The disposition of the action depended upon the title to a sum of money paid into court by the Mutual Benefit Life Insurance Company in satisfaction of a policy of life insurance issued by it to and upon the life of Richard W. Hurlbut. The policy was issued in the year 1845, for the sum of $3,000, payable to the assured, his executors, administrators, or assigns. He paid the premiums upon it until and including May, 1887, and he himself died in September of the same year.
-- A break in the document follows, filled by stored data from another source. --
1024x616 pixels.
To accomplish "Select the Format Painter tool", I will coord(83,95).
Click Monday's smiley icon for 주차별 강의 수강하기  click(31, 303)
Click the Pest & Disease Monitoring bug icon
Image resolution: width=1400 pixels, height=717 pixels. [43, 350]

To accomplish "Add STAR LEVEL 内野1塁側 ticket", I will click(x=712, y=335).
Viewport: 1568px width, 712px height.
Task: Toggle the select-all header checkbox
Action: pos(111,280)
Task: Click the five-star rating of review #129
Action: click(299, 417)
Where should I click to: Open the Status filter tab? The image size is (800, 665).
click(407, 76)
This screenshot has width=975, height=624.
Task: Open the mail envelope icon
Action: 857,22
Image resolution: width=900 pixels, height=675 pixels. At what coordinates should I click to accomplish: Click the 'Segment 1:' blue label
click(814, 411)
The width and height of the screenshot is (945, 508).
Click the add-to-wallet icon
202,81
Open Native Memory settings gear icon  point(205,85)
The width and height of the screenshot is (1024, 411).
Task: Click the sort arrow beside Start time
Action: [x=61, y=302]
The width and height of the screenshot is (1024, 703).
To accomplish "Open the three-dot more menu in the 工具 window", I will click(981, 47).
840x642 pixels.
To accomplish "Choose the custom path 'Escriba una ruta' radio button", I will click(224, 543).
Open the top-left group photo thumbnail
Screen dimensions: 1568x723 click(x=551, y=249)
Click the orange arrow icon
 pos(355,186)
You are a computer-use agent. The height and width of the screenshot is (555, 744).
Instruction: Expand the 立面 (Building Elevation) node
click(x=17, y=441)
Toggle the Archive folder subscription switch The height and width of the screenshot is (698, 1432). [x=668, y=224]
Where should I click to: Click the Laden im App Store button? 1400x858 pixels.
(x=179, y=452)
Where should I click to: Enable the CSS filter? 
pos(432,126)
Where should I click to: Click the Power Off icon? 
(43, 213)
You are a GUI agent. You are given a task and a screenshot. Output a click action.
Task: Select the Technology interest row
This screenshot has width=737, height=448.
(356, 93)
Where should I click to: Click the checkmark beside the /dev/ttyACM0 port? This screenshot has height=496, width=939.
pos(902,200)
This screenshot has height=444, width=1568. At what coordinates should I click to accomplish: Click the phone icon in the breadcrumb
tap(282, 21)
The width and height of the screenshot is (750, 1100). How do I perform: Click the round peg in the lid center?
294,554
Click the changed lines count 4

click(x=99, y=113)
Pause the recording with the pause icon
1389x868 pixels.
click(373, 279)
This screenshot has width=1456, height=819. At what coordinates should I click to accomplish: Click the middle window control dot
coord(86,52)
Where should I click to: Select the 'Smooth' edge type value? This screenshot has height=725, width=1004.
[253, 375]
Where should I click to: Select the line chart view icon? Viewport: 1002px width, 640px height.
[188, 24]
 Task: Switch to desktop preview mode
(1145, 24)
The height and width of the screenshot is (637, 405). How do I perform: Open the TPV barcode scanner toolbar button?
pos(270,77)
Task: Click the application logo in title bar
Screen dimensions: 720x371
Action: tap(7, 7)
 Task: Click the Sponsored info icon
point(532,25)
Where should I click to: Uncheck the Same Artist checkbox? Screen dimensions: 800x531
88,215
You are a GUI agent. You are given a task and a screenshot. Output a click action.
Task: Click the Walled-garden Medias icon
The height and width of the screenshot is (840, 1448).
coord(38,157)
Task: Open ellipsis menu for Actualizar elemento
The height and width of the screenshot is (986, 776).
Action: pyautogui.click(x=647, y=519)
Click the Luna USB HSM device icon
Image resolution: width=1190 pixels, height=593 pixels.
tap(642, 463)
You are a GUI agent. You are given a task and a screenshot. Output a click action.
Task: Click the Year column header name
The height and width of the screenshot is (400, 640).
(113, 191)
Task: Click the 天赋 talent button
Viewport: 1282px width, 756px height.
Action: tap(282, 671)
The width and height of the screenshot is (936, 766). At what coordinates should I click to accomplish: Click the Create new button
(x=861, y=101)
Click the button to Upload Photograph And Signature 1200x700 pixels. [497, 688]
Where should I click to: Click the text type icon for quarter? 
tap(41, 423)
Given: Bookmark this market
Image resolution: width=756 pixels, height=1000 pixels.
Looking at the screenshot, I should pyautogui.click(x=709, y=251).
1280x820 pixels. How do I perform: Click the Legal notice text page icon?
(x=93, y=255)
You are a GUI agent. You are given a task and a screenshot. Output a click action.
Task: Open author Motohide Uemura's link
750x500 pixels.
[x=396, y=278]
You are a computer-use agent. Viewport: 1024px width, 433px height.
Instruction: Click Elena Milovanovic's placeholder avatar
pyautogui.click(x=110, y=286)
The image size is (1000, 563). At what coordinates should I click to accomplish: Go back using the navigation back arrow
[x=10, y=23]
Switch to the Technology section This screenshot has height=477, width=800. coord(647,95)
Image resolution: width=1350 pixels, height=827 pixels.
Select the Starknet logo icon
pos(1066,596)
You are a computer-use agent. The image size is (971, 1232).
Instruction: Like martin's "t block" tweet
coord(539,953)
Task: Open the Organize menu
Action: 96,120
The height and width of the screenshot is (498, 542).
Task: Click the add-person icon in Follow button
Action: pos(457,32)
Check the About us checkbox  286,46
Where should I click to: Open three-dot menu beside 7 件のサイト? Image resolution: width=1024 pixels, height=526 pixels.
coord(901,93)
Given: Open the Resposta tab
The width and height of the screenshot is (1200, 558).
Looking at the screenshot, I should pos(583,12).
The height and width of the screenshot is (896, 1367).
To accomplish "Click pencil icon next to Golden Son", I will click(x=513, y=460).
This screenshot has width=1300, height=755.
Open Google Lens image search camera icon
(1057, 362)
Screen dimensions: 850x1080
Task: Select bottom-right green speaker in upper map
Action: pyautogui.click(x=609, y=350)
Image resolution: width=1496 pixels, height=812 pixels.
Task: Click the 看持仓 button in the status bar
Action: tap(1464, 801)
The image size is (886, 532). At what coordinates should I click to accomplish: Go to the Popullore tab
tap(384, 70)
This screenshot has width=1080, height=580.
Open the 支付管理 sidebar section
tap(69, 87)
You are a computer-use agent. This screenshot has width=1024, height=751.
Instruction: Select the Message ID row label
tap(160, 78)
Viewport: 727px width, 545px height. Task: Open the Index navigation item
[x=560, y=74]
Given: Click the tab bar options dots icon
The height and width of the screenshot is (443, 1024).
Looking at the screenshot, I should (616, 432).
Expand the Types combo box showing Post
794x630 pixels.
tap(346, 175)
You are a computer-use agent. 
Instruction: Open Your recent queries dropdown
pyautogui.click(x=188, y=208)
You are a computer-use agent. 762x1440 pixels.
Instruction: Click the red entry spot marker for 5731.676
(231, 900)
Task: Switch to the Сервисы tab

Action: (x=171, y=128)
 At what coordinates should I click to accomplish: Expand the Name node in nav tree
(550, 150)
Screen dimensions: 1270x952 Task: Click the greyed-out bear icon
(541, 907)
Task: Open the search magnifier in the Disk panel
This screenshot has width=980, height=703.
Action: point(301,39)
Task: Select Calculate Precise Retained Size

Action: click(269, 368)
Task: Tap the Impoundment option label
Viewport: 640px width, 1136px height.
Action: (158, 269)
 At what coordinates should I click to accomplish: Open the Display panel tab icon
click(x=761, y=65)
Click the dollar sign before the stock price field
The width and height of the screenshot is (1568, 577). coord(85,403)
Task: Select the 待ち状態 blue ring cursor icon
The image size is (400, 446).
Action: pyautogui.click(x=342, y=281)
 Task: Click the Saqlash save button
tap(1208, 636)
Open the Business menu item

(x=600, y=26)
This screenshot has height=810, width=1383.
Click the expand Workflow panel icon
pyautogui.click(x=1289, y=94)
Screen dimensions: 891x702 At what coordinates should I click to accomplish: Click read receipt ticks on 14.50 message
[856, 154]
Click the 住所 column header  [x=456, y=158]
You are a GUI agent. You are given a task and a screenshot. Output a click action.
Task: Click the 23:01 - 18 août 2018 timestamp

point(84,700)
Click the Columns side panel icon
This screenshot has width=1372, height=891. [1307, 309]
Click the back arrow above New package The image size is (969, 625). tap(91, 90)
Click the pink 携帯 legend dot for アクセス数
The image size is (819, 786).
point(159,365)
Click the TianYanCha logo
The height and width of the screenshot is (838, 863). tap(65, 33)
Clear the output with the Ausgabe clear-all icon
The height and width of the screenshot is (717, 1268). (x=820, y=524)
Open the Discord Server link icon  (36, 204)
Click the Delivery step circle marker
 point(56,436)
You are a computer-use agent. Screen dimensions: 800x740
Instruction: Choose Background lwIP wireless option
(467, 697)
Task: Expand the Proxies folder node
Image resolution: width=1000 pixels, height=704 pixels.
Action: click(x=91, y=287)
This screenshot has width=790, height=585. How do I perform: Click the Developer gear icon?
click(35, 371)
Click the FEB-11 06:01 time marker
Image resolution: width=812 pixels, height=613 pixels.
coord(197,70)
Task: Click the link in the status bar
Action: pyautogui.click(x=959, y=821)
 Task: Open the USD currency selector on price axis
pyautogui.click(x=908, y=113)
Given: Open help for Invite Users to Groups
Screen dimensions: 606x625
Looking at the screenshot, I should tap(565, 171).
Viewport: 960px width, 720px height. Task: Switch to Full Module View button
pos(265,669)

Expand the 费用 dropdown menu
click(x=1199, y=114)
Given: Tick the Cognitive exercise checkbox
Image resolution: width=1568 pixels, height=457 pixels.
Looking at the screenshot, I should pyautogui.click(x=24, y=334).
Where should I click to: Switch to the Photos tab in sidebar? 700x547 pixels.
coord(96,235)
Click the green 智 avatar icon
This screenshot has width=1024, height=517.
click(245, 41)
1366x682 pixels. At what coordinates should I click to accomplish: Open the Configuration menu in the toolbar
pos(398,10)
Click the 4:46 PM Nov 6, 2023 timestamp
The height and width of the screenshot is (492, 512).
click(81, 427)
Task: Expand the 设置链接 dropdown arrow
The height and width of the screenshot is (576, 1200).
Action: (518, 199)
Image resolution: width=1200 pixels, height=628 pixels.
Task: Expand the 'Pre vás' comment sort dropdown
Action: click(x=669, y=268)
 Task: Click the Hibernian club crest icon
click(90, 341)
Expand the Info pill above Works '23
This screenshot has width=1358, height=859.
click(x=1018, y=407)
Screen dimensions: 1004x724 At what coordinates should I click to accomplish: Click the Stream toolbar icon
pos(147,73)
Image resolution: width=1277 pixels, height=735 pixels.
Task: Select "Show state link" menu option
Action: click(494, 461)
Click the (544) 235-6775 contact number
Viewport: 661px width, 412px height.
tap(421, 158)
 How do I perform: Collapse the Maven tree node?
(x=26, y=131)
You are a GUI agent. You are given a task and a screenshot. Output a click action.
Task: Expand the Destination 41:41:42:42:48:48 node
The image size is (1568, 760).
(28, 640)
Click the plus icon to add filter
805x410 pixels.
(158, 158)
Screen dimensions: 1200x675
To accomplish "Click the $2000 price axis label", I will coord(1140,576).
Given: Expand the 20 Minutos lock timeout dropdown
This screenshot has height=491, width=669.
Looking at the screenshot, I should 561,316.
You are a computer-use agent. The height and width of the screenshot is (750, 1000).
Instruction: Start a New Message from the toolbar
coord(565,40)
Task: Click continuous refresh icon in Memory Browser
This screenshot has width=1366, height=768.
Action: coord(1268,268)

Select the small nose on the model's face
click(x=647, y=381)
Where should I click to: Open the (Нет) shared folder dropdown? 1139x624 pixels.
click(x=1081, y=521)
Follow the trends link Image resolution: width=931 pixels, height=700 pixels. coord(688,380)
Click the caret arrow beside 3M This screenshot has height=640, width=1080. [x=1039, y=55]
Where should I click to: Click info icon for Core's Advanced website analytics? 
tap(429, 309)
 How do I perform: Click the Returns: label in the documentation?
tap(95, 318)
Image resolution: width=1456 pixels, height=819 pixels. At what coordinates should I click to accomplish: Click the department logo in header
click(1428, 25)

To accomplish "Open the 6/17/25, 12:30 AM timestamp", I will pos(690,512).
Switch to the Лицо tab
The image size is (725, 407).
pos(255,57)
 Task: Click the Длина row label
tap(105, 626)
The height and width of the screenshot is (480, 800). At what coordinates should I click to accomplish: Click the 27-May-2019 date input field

On the 10th of June, 1887, he executed a formal assignment of all sums of money, interest, benefit, and advantage to arise or be had by virtue of the policy to the plaintiff in this suit; and, in case of her decease prior to his own, then to another person, who, if he also previously became deceased, then the policy was directed to revert to the assured. This assignment was drawn and executed at the office of the agency of the company, and witnessed by its cashier. It was forwarded to the company, and a copy of it retained and filed, and thereupon it was returned, with the indorsement that, if the assignment should be afterwards canceled, the bolder should return it to the company. In August, 1887, and after the assignment itself had in this manner been returned to the assured, he wrote a letter to the plaintiff, who was his daughter, informing her of this assignment of the policy; and he stated in his letter to her that he had attached to the policy a document whereby, at his decease, the company would pay over to her the sum of $3,000, and which he stated might do her some good, and help her along in her struggle for bread.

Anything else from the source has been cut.